GOAL
Count the lines of the listing below that contain the string "Enable", and give only the number.

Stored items

++++++

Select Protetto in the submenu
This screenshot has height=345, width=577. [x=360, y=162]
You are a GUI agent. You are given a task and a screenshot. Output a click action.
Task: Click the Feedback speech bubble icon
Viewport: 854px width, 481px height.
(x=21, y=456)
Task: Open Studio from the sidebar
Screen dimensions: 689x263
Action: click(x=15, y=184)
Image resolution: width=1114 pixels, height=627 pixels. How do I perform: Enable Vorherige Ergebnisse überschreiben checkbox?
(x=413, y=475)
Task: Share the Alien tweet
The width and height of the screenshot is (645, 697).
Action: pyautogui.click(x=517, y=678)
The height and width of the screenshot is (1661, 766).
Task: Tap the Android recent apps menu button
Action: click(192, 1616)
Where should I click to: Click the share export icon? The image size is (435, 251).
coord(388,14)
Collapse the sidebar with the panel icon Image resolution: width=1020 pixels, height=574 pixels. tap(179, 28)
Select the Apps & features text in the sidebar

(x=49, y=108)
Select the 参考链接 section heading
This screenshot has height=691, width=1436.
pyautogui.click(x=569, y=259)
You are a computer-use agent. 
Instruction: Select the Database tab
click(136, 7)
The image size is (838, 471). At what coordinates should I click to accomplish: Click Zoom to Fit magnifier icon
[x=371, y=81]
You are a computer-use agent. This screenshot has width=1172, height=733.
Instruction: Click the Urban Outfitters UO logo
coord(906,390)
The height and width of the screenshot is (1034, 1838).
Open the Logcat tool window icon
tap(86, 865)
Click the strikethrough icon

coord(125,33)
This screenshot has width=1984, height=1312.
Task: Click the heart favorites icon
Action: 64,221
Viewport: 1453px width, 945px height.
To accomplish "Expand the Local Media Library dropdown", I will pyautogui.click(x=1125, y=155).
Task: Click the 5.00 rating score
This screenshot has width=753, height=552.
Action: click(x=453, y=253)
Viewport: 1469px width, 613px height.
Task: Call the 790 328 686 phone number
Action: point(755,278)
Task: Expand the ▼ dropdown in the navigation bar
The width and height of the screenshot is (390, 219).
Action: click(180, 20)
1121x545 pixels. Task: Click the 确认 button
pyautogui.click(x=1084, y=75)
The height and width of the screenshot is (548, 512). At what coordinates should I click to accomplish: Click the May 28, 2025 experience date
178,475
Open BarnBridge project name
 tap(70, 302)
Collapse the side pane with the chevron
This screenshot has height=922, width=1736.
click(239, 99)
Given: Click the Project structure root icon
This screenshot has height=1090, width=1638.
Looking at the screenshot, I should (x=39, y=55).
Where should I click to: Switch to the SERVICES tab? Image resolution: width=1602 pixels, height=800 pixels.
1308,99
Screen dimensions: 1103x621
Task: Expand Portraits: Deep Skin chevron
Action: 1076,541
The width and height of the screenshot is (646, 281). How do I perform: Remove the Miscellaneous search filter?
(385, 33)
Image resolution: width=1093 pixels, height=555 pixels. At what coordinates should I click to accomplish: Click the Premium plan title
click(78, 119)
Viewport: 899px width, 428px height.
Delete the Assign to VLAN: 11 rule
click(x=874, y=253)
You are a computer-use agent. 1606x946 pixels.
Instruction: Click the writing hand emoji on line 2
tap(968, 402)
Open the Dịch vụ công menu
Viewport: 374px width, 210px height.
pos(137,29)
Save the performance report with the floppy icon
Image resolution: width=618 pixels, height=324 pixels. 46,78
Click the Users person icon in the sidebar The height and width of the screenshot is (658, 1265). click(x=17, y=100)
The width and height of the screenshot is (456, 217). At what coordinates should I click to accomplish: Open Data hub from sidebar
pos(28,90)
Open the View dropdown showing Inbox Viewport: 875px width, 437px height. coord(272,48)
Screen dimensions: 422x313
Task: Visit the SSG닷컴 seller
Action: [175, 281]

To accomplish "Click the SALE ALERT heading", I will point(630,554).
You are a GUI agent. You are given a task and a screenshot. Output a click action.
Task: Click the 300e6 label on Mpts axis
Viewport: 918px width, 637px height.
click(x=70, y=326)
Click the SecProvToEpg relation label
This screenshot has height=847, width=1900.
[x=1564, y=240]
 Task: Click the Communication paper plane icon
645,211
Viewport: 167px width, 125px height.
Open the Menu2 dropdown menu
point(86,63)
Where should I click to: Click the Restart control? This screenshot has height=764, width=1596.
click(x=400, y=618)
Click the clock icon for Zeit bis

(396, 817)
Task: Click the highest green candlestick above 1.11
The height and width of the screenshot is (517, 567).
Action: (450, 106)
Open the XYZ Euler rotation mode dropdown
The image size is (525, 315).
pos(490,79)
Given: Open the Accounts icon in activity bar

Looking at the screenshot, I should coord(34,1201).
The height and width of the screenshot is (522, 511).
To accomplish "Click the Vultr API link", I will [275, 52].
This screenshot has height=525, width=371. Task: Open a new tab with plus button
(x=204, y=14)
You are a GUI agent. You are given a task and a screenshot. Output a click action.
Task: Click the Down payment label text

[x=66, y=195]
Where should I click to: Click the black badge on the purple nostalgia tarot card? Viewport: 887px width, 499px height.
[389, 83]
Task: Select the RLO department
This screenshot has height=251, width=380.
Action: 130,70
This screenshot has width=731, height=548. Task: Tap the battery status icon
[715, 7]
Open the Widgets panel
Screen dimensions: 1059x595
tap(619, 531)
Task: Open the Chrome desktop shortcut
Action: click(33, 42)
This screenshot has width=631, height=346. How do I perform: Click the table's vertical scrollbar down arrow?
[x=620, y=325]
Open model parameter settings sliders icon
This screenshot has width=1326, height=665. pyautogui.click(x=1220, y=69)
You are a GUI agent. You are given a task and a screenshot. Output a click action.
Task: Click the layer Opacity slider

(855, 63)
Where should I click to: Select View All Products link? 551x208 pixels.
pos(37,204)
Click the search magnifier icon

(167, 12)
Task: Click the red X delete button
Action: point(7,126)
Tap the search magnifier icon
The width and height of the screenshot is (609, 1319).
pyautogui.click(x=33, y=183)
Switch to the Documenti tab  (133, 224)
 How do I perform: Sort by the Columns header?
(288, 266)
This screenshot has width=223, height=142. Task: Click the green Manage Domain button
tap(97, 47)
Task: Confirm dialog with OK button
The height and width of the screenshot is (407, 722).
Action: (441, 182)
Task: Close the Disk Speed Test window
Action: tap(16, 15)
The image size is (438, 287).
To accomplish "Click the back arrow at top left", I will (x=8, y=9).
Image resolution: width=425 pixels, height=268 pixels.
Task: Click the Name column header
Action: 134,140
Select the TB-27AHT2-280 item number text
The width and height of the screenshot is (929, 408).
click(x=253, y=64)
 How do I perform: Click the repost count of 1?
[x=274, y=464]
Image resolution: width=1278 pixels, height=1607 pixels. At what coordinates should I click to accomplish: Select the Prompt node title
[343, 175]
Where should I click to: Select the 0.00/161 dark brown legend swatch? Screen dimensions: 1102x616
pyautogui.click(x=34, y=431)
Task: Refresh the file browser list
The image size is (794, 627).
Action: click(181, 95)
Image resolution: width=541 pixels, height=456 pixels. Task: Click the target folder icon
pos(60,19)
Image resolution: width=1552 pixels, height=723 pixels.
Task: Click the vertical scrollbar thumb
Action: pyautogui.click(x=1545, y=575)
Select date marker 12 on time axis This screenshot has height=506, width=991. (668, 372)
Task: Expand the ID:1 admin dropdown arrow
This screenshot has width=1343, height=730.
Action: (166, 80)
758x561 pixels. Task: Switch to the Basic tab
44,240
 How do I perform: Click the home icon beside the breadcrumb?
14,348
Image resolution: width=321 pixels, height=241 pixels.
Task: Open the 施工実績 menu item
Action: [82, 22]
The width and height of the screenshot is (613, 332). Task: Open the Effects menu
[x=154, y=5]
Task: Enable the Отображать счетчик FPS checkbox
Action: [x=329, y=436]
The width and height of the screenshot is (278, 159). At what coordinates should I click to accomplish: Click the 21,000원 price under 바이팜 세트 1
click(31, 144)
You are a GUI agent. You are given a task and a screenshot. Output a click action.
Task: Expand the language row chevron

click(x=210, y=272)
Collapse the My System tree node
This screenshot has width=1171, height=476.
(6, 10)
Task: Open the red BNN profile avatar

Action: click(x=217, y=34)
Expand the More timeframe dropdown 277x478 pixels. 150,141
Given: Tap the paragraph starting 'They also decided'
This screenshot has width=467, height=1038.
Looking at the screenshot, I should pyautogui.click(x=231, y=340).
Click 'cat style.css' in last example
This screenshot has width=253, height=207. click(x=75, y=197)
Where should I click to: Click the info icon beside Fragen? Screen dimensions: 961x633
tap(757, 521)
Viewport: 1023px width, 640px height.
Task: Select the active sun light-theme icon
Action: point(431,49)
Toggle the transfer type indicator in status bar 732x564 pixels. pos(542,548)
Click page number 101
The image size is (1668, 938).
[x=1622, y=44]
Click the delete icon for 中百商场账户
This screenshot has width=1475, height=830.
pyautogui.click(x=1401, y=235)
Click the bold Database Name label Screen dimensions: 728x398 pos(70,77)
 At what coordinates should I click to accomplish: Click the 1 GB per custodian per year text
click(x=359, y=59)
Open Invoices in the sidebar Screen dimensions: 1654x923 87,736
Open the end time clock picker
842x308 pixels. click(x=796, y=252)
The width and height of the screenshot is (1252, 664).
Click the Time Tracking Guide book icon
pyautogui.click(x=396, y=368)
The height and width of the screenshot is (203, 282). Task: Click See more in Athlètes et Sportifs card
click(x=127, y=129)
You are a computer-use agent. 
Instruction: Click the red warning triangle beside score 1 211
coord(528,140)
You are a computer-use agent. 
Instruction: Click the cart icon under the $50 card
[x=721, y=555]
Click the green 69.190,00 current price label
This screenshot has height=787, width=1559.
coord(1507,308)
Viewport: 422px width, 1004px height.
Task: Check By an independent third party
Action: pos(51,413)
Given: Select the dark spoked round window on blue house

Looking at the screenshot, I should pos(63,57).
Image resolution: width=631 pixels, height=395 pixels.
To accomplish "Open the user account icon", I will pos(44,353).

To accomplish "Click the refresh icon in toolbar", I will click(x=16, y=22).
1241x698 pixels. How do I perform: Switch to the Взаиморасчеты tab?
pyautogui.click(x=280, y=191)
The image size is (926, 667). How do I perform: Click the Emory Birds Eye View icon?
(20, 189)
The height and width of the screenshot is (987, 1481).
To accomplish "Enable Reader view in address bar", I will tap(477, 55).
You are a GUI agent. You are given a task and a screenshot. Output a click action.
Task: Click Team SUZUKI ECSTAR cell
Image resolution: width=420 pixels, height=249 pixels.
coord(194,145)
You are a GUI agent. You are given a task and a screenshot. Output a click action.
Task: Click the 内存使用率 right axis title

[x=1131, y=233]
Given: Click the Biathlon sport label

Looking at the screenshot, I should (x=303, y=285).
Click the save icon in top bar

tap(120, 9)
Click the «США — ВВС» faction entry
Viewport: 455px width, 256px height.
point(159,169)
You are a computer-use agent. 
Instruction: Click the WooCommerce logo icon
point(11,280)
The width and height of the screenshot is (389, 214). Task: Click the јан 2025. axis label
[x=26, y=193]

++++++

EXERCISE OUTPUT
3